When Oluwasegun Gbadebo talks about theatre in Nigeria, his focus is not on tradition or revival. It is on access.
As Creative Director of TIATA TRYBE, Gbadebo is leading the company’s touring production Man Talk, Woman Talk across Northern Nigeria, with stops in Kano, Jigawa, and Kaduna. The project, staged in Kano on April 12, 2026, is part of a wider effort to test how live theatre travels beyond its usual southern audience base.
“Northern Nigeria is not new to storytelling,” he says. “What is missing is consistent exposure to live theatre as an experience.”
For Gbadebo, the decision to tour is less about expanding theatre’s image and more about placing it in spaces where it is not regularly staged.
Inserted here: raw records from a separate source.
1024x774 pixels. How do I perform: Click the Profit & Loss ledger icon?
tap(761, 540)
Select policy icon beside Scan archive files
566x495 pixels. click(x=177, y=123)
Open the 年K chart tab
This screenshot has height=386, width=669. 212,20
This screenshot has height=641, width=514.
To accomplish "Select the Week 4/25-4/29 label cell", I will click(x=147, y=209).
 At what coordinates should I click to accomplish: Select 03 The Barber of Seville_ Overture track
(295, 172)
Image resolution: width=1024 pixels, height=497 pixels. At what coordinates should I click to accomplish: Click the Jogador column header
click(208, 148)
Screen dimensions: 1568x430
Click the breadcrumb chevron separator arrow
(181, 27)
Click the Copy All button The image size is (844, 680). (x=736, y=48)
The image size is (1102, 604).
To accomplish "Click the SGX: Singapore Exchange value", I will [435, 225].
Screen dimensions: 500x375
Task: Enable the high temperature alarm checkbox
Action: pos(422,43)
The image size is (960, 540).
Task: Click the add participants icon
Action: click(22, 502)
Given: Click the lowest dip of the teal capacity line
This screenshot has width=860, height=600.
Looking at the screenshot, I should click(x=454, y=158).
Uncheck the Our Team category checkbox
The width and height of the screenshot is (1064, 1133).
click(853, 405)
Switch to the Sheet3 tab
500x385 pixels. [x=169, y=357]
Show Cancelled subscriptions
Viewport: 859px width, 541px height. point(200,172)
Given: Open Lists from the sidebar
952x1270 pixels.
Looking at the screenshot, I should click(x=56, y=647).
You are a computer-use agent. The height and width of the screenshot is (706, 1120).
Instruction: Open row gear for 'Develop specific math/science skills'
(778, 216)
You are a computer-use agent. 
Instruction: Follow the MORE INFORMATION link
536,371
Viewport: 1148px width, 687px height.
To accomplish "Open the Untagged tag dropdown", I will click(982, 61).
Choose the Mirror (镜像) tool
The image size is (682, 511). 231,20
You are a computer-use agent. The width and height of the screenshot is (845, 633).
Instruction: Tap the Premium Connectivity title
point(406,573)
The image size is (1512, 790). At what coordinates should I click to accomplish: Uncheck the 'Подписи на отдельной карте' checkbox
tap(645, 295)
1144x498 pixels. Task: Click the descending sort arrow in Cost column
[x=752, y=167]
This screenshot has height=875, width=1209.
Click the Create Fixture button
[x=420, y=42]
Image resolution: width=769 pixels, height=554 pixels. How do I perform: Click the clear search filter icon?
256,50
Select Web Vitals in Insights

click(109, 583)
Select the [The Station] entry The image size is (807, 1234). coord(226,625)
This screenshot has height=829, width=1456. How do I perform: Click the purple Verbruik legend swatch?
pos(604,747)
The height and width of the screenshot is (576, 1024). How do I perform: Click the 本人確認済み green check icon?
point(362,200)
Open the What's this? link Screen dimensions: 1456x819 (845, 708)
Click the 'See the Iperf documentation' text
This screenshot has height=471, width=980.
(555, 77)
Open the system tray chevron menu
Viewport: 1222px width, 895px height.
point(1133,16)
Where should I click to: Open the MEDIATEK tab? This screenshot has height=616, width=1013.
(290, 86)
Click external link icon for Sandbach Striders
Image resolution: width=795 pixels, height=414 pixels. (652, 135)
He describes the work as a practical attempt to understand how audiences respond when theatre is brought closer to them.
At its centre, Man Talk, Woman Talk focuses on everyday human behaviour, conflict, and misunderstanding. Gbadebo avoids framing it as culturally specific, instead positioning it as a story built around shared human experience.
“We are not trying to make it distant or abstract,” he says. “It is about people and how they respond to each other.”
That approach also informs how the production is staged. The use of Pidgin English and familiar social interactions keeps the performance accessible across different audiences, while the design avoids strong cultural or religious markers that might narrow its reach.
Gbadebo’s focus is on circulation rather than spectacle. He believes theatre in Nigeria has remained concentrated in a few cities for too long, limiting how widely the form is experienced.

“There is interest everywhere,” he says. “The question is whether theatre is being taken to those spaces often enough.”
The Kano staging reflected that point. Audience reactions during the performance included laughter, interruptions, and direct engagement with the actors, reinforcing the immediacy of live theatre.
“It reminds you that the audience is part of the performance,” he says.
Still, he acknowledges the practical limits of touring theatre. Funding, transport, venue availability, and technical logistics remain consistent challenges when staging productions across multiple states.
To manage this, TIATA TRYBE works with local partners in each location. Gbadebo says these collaborations help with both logistics and understanding audience context.
Security and movement between states also shape planning decisions, with careful attention paid to venues and scheduling.
Despite these constraints, he sees each staging as part of a longer process of building familiarity with live theatre in new environments.
For Gbadebo, the focus is not on scale, but on consistency, whether theatre can be made present beyond its usual spaces, and whether audiences continue to respond when it is.